If a line in the listing includes the word "Given", copy it out.
* * *
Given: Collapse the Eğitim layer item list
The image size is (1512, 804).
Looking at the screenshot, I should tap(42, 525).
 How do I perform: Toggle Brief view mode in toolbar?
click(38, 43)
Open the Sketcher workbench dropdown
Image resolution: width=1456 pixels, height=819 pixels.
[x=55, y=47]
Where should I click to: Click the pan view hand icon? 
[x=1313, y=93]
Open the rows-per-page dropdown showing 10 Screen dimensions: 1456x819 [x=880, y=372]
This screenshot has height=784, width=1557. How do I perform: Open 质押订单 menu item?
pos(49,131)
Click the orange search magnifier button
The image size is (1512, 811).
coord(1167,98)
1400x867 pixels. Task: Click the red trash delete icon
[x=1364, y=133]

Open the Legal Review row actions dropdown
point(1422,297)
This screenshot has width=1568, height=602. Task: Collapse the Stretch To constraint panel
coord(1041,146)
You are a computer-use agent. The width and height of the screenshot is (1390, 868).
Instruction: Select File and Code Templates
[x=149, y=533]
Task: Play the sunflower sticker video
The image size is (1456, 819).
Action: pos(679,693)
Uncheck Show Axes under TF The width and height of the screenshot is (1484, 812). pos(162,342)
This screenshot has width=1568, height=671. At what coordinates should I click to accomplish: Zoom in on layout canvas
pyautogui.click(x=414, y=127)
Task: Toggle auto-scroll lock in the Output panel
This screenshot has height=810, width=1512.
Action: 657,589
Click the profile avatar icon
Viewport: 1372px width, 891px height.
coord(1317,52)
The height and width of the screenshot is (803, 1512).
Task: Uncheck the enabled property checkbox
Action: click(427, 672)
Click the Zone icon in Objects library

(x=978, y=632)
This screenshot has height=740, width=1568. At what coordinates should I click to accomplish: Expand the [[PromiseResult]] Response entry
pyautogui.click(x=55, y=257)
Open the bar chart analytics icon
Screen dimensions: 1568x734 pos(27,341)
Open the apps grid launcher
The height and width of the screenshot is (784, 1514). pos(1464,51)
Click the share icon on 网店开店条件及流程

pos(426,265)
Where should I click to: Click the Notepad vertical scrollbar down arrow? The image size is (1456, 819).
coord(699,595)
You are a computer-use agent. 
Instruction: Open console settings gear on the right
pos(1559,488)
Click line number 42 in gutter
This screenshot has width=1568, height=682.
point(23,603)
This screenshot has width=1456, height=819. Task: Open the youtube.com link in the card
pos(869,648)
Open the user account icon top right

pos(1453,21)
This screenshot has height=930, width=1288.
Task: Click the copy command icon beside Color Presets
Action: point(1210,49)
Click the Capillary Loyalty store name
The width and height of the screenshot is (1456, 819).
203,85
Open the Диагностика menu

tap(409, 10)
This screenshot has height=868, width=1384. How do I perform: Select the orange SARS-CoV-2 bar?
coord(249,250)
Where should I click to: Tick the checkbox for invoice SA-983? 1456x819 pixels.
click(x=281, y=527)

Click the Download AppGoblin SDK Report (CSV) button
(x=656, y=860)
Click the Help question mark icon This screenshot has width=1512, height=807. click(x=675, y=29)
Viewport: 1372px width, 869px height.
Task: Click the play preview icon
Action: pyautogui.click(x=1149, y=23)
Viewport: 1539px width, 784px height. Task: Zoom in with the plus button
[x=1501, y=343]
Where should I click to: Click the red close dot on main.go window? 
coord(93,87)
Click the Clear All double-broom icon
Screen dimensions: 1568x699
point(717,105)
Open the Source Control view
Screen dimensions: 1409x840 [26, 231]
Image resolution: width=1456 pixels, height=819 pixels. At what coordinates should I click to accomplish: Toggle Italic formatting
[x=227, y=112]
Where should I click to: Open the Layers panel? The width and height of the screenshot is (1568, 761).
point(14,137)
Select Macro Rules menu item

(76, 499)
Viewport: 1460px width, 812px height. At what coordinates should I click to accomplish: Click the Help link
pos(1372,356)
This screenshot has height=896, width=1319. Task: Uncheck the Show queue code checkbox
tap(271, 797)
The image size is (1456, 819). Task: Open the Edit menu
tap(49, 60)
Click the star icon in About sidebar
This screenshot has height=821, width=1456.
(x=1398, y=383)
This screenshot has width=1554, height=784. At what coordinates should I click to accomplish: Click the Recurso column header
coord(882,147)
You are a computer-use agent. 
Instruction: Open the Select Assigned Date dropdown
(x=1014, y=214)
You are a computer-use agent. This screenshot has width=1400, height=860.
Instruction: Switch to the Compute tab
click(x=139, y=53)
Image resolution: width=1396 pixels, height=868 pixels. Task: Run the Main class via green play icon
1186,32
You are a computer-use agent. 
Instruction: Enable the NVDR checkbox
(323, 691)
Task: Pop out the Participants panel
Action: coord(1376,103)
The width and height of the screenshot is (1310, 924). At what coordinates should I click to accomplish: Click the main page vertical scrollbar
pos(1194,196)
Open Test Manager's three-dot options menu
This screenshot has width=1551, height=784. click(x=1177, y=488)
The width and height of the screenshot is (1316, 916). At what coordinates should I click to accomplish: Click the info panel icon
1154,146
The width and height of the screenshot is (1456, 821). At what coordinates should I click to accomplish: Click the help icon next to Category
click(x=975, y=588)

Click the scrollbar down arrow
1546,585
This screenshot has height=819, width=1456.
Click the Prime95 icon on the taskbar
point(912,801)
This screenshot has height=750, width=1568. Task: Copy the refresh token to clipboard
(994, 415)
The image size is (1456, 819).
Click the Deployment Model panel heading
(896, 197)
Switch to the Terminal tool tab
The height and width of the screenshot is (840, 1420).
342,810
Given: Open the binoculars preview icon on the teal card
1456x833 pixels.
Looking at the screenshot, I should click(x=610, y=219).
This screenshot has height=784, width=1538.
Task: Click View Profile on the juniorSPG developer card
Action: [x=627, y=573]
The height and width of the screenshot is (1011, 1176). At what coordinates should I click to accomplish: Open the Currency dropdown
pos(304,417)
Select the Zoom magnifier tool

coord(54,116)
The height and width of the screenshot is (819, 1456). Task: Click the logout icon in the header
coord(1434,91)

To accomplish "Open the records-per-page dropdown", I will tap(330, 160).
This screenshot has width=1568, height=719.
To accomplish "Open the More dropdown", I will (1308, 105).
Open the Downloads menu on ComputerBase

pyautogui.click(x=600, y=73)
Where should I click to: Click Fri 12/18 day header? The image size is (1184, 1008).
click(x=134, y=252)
* * *
(TASK SOLUTION):
Given: Collapse the Eğitim layer item list
Given: Open the binoculars preview icon on the teal card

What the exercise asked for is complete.